Actors and processes participating in electric power systems, encompassing generation, transmission, distribution and consumption, as well as the electricity market’s configuration, are increasingly recognized as playing a pivotal role at the core of the global energy transition, which aims to alleviate dependence on fossil fuels and mitigate the effects of climate change. International initiatives such as the European Green Deal [1] and The United States Federal Green New Deal (GND) [2] promote policy proposals incentivizing the adoption of scenarios which allow the feasibility of the mentioned transition.
The International Energy Agency (IEA) has projected a relevant rise in electricity demand for the coming years [3], which is aligned with such scenarios. Although strict current data have not yet universally indicated such a trend in electricity demand, the growing development of new electro-intensive players such as data centers, and the great potential of electrification to mitigate emissions and decarbonize energy supply chains still support this idea, following global sustainability goals. Particularly, the segment whose electrification is expected to represent the highest impact on the reduction in CO2 emissions is the road transport sector, specifically within the light-duty vehicle section. In this sense, considering the IEA’s Net Zero Scenario, electrification accounts for about 7% of all mitigated emissions between 2020 and 2030, with electric vehicles (hereinafter EV) being responsible for the majority of these reductions [4].

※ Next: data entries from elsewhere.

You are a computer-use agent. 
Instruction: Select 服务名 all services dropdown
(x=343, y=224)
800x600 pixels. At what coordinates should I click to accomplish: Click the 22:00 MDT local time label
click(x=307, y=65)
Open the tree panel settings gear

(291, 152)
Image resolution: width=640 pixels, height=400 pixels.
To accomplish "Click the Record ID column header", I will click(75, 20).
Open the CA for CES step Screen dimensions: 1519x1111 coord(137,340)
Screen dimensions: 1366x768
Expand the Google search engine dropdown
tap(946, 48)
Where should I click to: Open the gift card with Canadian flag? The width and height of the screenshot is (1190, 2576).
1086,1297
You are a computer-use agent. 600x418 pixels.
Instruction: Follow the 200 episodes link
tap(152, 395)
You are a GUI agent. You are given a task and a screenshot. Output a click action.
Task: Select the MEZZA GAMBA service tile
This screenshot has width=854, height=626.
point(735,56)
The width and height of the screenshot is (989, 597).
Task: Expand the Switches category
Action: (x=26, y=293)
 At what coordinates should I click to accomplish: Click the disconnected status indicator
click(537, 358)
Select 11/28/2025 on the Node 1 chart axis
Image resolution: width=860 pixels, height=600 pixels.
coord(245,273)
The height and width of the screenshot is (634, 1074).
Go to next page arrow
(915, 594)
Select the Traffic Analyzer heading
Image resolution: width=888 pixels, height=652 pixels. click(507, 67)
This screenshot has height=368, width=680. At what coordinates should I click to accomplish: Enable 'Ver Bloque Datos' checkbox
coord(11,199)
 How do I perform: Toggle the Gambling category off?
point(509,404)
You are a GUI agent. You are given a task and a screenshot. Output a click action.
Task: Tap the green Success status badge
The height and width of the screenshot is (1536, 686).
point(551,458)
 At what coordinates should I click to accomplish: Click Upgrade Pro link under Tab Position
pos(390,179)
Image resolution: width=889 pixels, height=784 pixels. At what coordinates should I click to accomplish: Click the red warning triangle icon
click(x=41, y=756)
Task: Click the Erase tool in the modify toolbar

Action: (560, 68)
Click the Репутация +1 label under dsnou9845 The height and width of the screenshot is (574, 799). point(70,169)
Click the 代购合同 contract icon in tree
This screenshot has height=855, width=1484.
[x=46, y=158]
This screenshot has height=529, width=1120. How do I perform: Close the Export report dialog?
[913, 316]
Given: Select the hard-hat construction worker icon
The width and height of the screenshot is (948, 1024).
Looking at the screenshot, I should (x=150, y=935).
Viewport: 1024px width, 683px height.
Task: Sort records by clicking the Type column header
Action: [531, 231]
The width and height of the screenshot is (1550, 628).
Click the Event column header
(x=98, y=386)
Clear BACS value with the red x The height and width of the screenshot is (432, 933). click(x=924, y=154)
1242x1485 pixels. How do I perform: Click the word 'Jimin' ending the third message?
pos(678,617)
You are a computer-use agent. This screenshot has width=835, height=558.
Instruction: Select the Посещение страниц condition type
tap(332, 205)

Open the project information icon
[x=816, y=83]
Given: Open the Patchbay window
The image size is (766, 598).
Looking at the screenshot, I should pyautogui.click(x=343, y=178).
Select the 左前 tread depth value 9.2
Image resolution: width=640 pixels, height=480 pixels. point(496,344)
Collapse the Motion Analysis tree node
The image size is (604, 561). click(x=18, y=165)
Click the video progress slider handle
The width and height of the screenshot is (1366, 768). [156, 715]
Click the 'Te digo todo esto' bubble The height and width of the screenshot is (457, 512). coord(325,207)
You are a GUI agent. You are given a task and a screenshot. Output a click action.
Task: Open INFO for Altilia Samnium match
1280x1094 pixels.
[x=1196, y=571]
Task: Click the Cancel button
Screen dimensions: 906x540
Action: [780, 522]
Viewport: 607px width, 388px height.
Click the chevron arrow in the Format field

The momentum in EV adoption is reflected in recent sales trends, underscoring the critical role of the sector in electrification efforts. In 2022, electric car markets experienced significant growth, with EVs comprising a total of 14% of all new cars sold, a remarkable increase from around 9% in 2021 and under 5% in 2020. The rising trend continued into 2023, with figures for the first quarter surpassing the ones of the same period in the previous year by about 25%. Moreover, the IEA forecasts that global EV sales will increase by around fourfold from 2022 to 2030 [5].
The integration of renewable energies represents a cornerstone for achieving the objectives of the energy transition, together with electrification. Additionally, as the installation of large new plants keeps growing, sustainable self-consumption based on renewable energies is particularly expected to experience relevant increases, with perspectives for renewable energies to reach about 40% of building electricity use supply by 2030 [6].
Specific advanced configurations of self-consumption and distributed energy resources (DER) are represented by local energy communities (LECs). An LEC can be defined as a collective of energy stakeholders (often including households, small businesses, and other local entities) that are geographically close and collaborate on generating (predominantly from renewable sources), consuming, sharing, and managing energy within their vicinity. Their growing adoption is driven not only by the maturing technologies and increasing cost-competitiveness of renewables but also by the growing societal commitment to environmental aspects and energy independence. Currently, LECs are in the development phase, both in terms of potential technology capabilities such as energy efficiency services, consumption (or even generation), and aggregation, and in regulatory aspects [7,8,9].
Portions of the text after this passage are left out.